Exercise brief
Can you reproduce word for word the part of the post on writing awards and book tours that runs from "If you DO get" up to and including "the laundry folded."?

Well, we’re entering award season soon. So here’s a few reminders. Entries are due for ITW’s International Thriller Awards. CLICK HERE for the link. There is also time to still enter the Edgars and you, the author, can do it yourself if you wish. CLICK HERE.

A few more final reminders about this awards thing from an old veteran:

If you don’t get nominated, don’t go to Amazon, read the samples and obsess about what hacks the writers are or whine that nobody has HEARD of these books and the judges don’t appreciate commercial fiction.

If you never get nominated for anything in your life, remember that many great and successful authors haven’t either. Vonnegut lost the Nebuba Best Novel award. Nabokov whiffed on seven National Book Awards AND lost the Nobel to some guy named Eyvind Johnson. And do you think guys like Lee Child go to sleep at night worrying about not winning an Edgar?

If you DO get nominated, have the sense to write out a little speech and try not to use it to give the finger to everyone who has slighted you in the past. (I told you…I have stories I can tell.)

If you lose, don’t get drunk, sling a woman over your shoulder and drag her into the the hotel elevator (Yeah, I saw that one too).

If you win, be thankful and gracious then get right back to writing.

Winning an award is nice but it won’t get the laundry folded.

The Touring Test

By Boyd Morrison

This week at Bouchercon I’ll be on a panel called “State of Grace: How not to go crazy on tour,” and my first answer will be that you should sell a couple million copies of each new book. Nothing helps preserve your sanity like flying by private jet, staying in ritzy hotels, and eating gourmet meals. I know of several major authors who travel in that kind of luxury, and I don’t think I’ve ever heard them complain about touring.

Most of us, though, sell a few copies short of a million, so we have all the hassles of any other business road warrior when we go on book tour: unpredictable flight delays, hotel snafus, fast food caught on the run, and early wake-up calls to get to the next city so you can save money by spending only one night in each hotel.

Entries shown
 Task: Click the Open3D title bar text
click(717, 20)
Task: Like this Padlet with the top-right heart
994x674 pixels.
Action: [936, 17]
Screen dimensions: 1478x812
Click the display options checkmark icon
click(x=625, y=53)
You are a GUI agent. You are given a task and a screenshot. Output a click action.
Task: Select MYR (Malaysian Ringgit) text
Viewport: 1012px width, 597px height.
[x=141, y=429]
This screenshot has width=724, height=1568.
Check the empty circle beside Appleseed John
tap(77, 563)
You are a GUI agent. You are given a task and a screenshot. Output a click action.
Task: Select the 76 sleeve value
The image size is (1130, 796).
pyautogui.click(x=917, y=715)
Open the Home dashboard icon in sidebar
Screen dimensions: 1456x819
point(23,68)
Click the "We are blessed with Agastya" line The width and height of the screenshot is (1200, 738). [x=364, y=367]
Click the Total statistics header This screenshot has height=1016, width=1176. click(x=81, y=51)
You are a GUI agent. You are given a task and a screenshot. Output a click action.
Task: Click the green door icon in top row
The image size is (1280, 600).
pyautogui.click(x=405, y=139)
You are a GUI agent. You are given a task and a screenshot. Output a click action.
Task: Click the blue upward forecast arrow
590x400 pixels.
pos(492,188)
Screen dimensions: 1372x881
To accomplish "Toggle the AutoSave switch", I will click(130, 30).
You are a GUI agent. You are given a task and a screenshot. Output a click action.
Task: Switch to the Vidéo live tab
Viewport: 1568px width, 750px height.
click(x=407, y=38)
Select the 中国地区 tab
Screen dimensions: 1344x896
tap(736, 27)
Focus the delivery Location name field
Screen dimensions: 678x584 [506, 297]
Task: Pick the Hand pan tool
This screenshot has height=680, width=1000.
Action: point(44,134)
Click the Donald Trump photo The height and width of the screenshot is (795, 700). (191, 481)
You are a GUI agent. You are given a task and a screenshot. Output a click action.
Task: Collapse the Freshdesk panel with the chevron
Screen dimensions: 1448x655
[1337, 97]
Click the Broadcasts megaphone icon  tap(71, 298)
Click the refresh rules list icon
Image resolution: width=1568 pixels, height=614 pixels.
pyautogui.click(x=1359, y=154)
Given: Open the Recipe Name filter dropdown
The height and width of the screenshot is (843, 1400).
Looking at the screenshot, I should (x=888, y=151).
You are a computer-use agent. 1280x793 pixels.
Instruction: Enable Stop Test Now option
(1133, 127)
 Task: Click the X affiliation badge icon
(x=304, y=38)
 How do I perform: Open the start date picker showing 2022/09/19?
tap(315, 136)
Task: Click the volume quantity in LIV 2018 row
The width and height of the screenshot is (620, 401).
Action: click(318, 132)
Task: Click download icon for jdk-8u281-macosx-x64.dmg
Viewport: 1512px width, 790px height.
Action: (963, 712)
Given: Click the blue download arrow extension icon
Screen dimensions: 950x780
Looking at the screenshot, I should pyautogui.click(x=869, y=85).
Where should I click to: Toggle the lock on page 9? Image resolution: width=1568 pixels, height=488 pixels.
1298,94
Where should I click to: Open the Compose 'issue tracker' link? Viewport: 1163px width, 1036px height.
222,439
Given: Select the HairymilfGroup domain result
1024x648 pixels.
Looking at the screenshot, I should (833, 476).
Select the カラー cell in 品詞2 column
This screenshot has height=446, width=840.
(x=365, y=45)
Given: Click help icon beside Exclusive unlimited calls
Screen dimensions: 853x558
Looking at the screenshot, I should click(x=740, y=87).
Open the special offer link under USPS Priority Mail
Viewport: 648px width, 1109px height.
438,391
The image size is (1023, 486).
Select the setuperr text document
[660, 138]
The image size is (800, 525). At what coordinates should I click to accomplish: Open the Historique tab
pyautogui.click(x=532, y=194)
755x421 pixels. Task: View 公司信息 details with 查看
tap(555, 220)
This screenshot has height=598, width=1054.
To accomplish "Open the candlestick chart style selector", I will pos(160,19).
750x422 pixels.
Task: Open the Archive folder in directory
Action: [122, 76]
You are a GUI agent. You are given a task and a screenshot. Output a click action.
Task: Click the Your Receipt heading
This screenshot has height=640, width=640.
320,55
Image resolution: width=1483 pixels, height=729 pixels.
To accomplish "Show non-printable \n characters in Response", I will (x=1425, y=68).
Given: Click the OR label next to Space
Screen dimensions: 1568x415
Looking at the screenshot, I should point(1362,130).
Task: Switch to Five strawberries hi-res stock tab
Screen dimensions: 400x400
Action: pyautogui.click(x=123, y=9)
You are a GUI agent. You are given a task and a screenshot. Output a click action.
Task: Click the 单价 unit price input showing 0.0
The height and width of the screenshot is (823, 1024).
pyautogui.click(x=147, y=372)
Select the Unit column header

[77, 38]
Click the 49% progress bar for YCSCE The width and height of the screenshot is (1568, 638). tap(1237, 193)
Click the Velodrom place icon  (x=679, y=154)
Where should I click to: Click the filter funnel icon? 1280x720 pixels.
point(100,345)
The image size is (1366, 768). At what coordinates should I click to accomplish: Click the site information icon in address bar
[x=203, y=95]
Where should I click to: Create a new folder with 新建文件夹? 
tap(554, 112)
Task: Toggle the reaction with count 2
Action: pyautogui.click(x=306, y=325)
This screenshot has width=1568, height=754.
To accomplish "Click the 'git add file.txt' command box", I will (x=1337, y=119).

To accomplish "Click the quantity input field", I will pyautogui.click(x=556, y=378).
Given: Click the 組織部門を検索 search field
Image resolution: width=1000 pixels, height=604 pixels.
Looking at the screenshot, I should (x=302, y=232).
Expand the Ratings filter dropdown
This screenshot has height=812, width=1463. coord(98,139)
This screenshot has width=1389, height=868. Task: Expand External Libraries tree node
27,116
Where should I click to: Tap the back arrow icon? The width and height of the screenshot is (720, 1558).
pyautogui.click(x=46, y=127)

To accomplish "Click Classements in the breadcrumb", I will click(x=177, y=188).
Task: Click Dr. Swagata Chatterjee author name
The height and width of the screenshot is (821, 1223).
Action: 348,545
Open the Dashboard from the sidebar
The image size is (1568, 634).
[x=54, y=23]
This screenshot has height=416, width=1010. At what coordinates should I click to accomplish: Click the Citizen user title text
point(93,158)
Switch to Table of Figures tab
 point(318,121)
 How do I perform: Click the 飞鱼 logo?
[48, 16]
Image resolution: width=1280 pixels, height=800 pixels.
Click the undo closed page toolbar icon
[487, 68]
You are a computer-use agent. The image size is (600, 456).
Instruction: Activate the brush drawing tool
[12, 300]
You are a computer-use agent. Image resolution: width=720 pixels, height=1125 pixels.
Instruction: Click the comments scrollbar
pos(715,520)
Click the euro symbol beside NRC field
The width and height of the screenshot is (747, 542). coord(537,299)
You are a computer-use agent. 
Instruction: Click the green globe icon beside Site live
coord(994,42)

Answer to the task
If you DO get nominated, have the sense to write out a little speech and try not to use it to give the finger to everyone who has slighted you in the past. (I told you…I have stories I can tell.)

If you lose, don’t get drunk, sling a woman over your shoulder and drag her into the the hotel elevator (Yeah, I saw that one too).

If you win, be thankful and gracious then get right back to writing.

Winning an award is nice but it won’t get the laundry folded.